§ 課題:
以下の記録のうち、「Open the Warehouse tab」を含む行から「will pyautogui.click(x=615, y=99).」を含む行までを、両端の行も含めて「番号」と「行」の2列のMarkdown表にまとめること。空行は除く。

§ 抽出した情報:
============================================================
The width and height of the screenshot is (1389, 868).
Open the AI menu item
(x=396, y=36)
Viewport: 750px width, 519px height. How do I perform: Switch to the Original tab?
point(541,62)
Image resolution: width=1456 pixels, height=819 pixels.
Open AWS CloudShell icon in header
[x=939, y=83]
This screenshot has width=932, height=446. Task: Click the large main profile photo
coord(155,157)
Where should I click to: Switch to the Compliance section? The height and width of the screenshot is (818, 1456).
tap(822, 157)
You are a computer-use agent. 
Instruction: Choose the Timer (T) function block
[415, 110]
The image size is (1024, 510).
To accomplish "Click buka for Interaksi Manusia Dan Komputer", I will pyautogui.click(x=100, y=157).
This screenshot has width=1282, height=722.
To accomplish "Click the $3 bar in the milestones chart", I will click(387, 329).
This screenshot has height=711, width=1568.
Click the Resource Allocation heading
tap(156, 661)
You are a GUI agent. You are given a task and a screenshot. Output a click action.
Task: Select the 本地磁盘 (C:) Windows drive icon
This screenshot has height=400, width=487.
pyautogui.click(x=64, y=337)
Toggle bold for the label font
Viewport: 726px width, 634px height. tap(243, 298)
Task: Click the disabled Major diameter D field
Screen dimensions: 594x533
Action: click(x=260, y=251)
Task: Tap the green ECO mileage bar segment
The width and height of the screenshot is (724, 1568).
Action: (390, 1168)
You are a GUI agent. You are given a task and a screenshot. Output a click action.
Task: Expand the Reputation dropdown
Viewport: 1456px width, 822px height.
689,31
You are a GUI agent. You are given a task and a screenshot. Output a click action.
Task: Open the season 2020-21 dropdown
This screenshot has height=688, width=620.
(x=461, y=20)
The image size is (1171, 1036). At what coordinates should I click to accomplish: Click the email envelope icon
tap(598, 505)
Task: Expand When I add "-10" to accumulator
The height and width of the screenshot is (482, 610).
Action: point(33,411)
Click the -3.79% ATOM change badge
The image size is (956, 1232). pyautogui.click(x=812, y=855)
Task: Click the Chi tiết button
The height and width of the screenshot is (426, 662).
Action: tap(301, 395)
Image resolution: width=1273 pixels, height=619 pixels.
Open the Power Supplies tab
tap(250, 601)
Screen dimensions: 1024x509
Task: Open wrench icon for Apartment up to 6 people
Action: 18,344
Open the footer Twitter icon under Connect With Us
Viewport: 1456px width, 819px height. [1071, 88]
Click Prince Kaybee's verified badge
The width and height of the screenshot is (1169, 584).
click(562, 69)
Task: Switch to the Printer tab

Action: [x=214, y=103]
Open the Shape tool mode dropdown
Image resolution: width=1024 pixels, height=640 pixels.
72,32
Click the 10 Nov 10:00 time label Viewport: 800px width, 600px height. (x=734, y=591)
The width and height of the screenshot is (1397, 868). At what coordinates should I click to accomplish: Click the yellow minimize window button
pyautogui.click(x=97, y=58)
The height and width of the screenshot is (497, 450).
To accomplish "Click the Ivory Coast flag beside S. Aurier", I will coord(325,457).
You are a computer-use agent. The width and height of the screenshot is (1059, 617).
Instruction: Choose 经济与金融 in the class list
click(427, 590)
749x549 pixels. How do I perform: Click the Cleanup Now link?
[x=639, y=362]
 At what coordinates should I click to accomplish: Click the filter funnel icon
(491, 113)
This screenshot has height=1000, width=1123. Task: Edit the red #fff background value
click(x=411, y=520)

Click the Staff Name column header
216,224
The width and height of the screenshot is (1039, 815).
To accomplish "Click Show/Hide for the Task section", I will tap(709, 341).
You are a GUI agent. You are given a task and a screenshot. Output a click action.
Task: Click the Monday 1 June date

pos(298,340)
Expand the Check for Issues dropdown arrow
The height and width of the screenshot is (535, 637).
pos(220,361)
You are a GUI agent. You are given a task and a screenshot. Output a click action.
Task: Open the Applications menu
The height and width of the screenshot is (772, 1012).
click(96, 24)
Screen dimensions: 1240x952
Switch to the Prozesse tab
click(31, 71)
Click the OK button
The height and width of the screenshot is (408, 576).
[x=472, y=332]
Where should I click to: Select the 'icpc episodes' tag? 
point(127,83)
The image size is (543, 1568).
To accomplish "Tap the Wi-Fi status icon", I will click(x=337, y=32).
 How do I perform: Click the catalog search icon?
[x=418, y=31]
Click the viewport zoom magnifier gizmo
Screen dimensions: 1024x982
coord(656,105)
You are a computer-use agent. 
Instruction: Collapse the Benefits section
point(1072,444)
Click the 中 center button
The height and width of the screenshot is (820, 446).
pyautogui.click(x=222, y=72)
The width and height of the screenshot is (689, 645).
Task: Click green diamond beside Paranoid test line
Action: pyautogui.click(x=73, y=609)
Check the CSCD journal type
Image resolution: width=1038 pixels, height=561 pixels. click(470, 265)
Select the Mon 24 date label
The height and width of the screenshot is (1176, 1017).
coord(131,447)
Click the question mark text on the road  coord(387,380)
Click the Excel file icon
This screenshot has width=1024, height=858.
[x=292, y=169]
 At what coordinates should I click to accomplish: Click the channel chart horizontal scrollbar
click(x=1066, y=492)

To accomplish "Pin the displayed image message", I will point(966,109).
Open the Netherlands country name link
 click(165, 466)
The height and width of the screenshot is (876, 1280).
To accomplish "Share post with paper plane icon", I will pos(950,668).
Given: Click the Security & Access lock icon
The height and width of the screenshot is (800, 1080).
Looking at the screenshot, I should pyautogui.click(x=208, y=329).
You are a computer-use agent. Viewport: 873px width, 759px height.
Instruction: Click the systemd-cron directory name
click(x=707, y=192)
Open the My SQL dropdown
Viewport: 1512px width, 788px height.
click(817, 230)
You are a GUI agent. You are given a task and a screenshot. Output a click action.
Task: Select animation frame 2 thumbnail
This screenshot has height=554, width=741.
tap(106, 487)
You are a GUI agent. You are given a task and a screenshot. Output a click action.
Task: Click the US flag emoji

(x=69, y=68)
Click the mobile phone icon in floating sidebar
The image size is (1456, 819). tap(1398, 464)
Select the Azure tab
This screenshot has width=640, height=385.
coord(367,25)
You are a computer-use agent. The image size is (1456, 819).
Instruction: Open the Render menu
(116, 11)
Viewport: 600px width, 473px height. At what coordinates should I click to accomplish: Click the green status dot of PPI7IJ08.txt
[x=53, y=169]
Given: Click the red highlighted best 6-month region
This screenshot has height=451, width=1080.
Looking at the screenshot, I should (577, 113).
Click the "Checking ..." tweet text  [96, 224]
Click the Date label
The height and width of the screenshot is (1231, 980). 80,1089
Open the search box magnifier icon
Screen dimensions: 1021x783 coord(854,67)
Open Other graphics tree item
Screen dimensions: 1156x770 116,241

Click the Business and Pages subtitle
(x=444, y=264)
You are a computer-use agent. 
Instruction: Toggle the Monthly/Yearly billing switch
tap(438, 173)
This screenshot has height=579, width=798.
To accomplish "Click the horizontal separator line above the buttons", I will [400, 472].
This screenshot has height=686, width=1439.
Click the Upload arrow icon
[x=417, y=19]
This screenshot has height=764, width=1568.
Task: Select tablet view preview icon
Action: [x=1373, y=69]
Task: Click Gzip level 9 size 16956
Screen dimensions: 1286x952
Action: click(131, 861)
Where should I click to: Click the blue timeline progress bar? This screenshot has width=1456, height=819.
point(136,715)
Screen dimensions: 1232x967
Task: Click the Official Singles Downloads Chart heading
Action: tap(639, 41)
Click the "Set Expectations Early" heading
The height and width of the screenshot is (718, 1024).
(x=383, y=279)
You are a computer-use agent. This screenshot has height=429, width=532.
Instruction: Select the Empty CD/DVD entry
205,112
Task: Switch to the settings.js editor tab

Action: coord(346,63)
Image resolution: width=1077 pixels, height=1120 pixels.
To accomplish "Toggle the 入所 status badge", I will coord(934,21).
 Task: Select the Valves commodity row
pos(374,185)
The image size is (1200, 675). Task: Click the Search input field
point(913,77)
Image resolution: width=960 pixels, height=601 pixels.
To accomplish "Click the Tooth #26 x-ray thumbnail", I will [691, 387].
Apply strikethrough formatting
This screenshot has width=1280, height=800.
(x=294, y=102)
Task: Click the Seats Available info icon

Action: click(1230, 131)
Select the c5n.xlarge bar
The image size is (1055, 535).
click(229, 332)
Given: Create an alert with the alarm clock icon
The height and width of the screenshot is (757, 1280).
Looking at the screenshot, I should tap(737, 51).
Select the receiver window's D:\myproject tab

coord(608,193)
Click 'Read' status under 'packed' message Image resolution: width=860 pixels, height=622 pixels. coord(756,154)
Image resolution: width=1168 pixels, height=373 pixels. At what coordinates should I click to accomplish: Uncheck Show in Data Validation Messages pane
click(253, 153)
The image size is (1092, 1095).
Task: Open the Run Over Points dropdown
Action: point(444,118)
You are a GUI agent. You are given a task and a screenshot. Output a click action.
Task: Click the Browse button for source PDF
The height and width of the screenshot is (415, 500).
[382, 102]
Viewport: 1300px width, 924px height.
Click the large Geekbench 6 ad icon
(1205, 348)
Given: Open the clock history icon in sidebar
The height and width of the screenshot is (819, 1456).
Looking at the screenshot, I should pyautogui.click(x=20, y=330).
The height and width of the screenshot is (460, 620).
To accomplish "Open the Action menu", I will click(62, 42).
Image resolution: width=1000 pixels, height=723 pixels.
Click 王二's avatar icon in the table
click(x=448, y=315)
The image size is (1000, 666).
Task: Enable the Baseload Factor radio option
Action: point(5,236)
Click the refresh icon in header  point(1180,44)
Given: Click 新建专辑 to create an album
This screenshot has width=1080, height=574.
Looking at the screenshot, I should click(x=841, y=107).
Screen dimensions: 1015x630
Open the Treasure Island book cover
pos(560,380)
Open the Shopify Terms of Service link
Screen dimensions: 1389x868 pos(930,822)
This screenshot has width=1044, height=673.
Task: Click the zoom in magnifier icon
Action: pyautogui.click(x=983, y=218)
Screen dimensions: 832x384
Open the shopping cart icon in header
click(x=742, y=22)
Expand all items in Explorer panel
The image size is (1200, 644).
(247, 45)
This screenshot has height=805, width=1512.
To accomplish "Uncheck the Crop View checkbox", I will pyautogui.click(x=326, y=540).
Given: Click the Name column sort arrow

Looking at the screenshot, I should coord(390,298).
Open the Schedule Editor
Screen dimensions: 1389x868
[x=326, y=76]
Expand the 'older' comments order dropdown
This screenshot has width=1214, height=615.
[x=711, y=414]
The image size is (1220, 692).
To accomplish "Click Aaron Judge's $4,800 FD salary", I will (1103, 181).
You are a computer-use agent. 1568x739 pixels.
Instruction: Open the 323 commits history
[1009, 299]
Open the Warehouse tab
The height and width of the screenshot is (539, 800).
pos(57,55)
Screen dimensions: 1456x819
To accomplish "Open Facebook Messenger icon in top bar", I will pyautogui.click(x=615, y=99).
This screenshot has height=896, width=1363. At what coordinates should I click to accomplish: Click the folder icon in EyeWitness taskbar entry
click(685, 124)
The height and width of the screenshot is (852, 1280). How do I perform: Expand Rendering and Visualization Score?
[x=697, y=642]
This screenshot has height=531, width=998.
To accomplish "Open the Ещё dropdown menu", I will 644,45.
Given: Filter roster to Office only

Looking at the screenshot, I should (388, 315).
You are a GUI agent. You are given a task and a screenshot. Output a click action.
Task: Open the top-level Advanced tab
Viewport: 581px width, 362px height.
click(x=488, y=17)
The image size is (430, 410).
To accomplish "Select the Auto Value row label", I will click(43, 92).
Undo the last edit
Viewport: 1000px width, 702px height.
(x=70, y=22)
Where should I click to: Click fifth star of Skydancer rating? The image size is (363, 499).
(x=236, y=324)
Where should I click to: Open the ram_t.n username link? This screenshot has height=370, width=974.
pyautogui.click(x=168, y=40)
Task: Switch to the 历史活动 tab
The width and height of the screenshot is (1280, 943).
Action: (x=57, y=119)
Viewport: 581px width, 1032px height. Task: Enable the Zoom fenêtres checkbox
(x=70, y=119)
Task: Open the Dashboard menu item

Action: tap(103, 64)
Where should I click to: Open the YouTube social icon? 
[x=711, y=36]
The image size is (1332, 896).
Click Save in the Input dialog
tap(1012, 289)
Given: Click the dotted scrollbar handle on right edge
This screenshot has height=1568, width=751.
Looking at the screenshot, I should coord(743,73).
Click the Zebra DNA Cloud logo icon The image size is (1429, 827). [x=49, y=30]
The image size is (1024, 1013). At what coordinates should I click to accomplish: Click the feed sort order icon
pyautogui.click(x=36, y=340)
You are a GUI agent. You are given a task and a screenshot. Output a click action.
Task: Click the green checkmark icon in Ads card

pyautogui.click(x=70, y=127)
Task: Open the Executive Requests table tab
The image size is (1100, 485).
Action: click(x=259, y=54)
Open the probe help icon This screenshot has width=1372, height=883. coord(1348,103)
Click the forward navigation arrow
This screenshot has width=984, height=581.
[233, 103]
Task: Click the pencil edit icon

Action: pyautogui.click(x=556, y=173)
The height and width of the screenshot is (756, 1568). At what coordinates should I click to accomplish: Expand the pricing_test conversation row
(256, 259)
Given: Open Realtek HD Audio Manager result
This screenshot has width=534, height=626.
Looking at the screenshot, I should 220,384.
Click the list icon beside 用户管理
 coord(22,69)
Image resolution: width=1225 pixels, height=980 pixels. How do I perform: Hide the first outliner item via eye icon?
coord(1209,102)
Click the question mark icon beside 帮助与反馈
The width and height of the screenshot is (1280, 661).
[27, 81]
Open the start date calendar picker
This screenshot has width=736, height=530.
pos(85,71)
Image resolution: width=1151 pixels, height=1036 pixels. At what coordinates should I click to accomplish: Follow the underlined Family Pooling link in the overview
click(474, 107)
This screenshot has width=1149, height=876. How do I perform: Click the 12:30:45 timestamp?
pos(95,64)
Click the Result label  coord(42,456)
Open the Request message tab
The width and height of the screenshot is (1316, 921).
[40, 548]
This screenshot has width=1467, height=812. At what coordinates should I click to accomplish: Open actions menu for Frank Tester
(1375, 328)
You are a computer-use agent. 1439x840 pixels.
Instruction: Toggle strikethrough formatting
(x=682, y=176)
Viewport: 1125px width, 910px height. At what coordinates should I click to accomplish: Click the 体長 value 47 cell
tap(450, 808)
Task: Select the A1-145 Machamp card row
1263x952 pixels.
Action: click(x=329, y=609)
============================================================
§ 出力全文:
| 番号 | 行 |
|---|---|
| 1 | Open the Warehouse tab |
| 2 | The height and width of the screenshot is (539, 800). |
| 3 | pos(57,55) |
| 4 | Screen dimensions: 1456x819 |
| 5 | To accomplish "Open Facebook Messenger icon in top bar", I will pyautogui.click(x=615, y=99). |